I will try to evaluate the best way to go about handling media files based on, in order of importance, speed, complexity of setup, and storage. Note: The video must be able to transcoded to H.264 codec due to the fact that services that check videos for inappropriate content often require this video codec.
I am mainly using this as an opportunity to learn about Adaptive Bitrate Streaming and whether or not that is the best way to go about things.
Definitions
- codec
- A codec is a device or computer program that encodes or decodes a data stream or a signal
- container format
- A container format (informally, sometimes called a wrapper) or metadata is a file format that allows multiple data streams to be embedded into a single file, usually along with metadata for identifying and further detailing those streams.
- file format
- A file format is a standard way that information is encoded for storage in a computer file. It specifies how bits are used to encode information in a digital storage medium.
Notes on Adaptive Bitrate Streaming
- Idea is: no matter what device the user is using, the user's device can receive the content in the format that it needs (at any bitrate).
- Video would degrade in quality when user's bandwidth gets worse
- Packaging
- (Re)packaging compressed audio and video (a.k.a. transmuxing, rewrapping, or packetizing(
- Requires minimal hardware resources
- Transcoding
- Converting from one or more codecs, bitrates, or resolutions to others
- Typically requires significant resources
- Can be combined with re(packaging)
- Player Switching Algorithm
- How does the adaptive bitrate stream know what to send to the client? The client does calculations based on the attributes below and asks for the appropriate format. Note: The server initially lets the client know what formats are available.
- Network throughput
- Screen Size
- Rendering Speed (fps)
- Dropped Frames
- Buffer Size
- Previous ABR switches
Implementing Adaptive Bitrate Streaming on AWS
Resource: Amazon Cloudfront for Media
The ABR (Adaptive Bitrate) experience is superior to delivering a video at a single bitrate because the video stream can be continually switched dependent on available network bandwidth, allowing playback at different bitrates within an ABR ladder.
- The workflow that we need:
- Video on Demand (VOD) - media assets stored as econded video files are played on request. The media assets are stored in multiple formats and bitrates for playout, or packaged at the time of requesting, using just-in-time (JIT) packaging, for different client devices
- Video content has to be encoded several times in parallel to provide a set of streams at different bitrates using services such as AWS Elemental MediaConvert.

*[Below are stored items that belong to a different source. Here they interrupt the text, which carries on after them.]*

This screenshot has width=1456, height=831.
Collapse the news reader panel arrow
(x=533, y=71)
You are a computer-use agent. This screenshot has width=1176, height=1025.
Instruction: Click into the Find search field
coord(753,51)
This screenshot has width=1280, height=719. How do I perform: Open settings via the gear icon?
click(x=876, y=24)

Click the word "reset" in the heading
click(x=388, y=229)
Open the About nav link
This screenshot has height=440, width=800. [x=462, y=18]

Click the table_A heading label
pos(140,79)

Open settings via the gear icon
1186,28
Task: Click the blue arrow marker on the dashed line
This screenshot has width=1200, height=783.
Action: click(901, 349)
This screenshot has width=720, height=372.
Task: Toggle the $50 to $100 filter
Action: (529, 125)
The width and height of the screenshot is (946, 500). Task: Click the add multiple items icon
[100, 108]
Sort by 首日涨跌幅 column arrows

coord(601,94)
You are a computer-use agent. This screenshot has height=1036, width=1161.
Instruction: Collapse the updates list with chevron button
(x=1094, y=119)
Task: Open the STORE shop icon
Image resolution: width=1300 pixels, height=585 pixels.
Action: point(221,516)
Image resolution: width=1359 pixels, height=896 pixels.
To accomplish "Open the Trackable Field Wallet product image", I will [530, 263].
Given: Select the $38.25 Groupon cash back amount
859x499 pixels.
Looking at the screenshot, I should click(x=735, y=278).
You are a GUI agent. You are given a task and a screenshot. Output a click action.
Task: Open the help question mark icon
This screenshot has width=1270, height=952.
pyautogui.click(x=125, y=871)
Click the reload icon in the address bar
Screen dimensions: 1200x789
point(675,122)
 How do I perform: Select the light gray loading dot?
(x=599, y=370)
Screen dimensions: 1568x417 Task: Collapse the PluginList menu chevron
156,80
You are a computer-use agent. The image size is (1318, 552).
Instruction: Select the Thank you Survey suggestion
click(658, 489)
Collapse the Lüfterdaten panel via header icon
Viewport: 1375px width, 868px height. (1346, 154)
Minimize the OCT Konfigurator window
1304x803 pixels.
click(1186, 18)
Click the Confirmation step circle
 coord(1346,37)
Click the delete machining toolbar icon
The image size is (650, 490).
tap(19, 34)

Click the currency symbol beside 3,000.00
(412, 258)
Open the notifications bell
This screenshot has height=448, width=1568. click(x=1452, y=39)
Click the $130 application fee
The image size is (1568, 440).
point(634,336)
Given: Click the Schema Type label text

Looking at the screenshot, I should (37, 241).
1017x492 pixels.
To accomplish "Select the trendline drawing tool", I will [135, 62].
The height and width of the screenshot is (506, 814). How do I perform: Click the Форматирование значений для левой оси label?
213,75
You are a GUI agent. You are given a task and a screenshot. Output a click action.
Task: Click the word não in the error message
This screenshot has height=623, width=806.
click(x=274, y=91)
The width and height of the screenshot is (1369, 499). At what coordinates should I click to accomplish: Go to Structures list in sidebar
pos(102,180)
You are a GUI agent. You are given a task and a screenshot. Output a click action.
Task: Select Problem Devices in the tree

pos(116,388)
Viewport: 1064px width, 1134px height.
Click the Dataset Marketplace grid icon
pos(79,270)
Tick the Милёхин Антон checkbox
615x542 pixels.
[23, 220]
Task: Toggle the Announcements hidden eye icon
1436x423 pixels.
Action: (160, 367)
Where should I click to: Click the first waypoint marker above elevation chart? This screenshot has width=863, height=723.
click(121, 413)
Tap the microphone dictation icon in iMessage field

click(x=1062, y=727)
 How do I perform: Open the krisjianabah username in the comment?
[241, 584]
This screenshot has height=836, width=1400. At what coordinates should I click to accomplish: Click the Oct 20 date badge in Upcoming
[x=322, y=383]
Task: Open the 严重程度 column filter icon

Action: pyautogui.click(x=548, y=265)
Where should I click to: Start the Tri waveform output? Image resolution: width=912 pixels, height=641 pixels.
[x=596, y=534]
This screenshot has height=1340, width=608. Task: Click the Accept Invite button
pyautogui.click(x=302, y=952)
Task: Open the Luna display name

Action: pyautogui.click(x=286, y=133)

This group of video streams is known as an ABR ladder
- The origin is the endpoint where viewer requests are processed and where streaming video files are served for both live and on-demand workflows - use s3 for this.
- You can use CloudFront to cache requested videos and decrease load on the origin.
- AWS CloudFront
- CloudFront has Regional Edge Caches to minimize latency of responses
- You can write your own code to customize the processing of HTTP requests and responses by associating an edge function with your CloudFront distribution.
- CloudFront Origin Shield is an optional feature that lets you select an additional layer of caching to reduce load on your origins and improve cache hit ratios
- CloudFront Configuration:
- You want to maximize the CHR value
- To maximize CHR value, edit Cache Policies, Origin request policies, and response header policies
- Use Cache Policies optimized for a specific origin - e.g., using s3 as an origin
- Avoid forwarding CORS headers to the origin
- Security
- Use geographic restriction
- Access control through CloudFront
Rendering Media on Different Devices
- As mentioned above different devices have different capabilities when playing audio, playing video, and rendering images
- Different browsers / different devices mainly cause the issues related to playing/rendering different types of media, but differently sized devices offer challenges in rendering the media in a way that is visually pleasing to users.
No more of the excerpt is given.